The Port of Assens requested that the decision of the lower court be overturned, and submitted that the jurisdiction clause in the insurance contract did not restrict its right to proceed directly against SES's liability insurers as any restriction would contradict the doctrine of privity of contract. The port also referenced a report prepared by Professor P Schlosser in 1979 on the Judgment Convention (now the Brussels I Regulation (1215/20012)) which states:

"Agreements on jurisdiction cover all legal proceedings between insurer and policy-holder, even where the latter wishes, pursuant to the first paragraph of Article 10, to join the insurer in the court in which he himself is sued by the injured party. However jurisdiction clauses in insurance contracts cannot be binding upon third parties. The provisions of the second paragraph of Article 10 concerning a direct action by the injured party are thus not affected by such jurisdiction clauses."(2)
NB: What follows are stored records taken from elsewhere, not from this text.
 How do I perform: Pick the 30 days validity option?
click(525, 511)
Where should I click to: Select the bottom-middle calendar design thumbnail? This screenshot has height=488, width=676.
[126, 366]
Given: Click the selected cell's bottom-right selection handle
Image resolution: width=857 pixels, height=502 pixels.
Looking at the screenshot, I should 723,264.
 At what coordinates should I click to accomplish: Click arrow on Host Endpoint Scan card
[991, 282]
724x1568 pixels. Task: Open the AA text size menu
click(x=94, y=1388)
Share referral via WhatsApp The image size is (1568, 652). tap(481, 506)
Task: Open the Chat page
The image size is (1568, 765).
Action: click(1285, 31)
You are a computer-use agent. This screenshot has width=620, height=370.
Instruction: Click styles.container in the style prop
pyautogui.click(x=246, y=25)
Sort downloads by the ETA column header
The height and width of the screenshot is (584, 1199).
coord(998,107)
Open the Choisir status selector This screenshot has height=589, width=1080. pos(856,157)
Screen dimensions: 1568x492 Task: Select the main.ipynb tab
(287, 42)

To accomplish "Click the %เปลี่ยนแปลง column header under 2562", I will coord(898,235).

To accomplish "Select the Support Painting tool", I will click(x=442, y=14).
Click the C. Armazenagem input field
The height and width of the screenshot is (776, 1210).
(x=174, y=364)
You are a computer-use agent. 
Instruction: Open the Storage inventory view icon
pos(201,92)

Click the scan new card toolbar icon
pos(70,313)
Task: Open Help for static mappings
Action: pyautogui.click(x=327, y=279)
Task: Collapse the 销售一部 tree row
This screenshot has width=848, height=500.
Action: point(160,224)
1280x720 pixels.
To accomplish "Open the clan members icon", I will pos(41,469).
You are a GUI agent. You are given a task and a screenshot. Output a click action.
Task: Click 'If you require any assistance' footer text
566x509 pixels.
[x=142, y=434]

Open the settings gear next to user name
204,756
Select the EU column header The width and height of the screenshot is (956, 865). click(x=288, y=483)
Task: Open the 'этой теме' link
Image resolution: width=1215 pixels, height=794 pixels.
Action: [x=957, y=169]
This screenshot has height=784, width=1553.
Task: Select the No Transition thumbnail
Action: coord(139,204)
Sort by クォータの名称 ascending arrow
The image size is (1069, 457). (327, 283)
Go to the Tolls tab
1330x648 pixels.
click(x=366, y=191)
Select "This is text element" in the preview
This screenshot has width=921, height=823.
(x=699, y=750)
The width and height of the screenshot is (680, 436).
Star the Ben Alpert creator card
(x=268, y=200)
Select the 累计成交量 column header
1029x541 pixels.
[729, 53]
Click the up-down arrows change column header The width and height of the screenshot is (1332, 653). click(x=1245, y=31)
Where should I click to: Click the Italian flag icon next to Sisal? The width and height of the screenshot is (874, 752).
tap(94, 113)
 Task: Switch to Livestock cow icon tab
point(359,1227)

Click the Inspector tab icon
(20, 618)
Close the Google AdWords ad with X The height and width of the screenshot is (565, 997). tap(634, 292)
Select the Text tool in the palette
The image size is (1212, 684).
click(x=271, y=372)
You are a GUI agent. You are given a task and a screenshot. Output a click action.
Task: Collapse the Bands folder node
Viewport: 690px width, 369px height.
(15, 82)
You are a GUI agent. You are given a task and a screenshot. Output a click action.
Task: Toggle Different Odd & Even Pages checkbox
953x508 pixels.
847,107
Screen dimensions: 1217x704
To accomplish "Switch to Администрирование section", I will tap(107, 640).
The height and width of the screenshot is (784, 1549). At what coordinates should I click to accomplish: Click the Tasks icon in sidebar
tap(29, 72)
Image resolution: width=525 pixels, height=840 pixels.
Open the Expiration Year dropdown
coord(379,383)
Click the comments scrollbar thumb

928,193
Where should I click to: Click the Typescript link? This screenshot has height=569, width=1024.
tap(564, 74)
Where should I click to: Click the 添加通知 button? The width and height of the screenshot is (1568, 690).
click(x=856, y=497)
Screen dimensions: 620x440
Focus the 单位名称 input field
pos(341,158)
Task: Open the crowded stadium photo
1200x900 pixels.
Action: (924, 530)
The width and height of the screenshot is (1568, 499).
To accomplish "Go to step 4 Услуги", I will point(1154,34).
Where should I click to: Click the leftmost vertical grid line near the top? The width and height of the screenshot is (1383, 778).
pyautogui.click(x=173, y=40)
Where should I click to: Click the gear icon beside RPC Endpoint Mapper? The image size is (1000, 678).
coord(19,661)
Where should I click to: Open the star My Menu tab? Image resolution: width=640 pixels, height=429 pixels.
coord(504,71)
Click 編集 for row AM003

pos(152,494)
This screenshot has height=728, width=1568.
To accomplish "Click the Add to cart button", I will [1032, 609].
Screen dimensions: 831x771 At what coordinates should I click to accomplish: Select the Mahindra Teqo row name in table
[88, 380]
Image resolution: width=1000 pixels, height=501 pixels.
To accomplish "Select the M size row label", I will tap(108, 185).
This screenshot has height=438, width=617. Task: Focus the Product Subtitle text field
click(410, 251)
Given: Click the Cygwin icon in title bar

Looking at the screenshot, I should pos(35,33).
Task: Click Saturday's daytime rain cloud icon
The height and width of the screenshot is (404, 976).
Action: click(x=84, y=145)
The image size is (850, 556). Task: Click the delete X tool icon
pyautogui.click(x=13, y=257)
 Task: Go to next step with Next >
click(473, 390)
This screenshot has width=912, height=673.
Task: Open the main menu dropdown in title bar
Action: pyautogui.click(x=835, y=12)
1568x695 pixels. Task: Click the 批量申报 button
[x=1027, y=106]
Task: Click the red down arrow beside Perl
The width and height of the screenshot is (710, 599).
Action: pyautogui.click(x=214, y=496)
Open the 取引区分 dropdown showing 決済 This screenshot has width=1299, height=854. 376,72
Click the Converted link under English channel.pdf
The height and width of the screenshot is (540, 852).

The case raised the question as to whether an injured party which, under national law, may bring proceedings directly against the liability insurer of the liable party is, under EU law, bound by an enforceable jurisdiction agreement between the insurer and policyholder, pursuant to Articles 13(5) and 15(2) of the Brussels I Regulation.

The Supreme Court referred to the ECJ's May 12 2005 decision in Peloux,(3) which provided guidance on interpretation of Article 13(3) suggesting that a jurisdiction clause is not binding on the injured party. In Peloux, legal proceedings were brought in France against French company Peloux following claims that it had delivered certain defective panels. Peloux was a beneficiary under an insurance policy taken out by its French parent company with Belgian underwriters. Peloux issued third-party proceedings before the French court against the Belgian underwriters, despite the policy stating that proceedings should be heard before the Belgian courts. The French court had jurisdiction to hear the third-party claim, as Peloux was not bound by the jurisdiction clause in the policy. The ECJ found that:

"A jurisdiction clause conforming with Article 12(3)…cannot be relied on against a beneficiary under that contract who has not expressly subscribed to that clause and is domiciled in a Contracting State other than that of the policy-holder and the insurer."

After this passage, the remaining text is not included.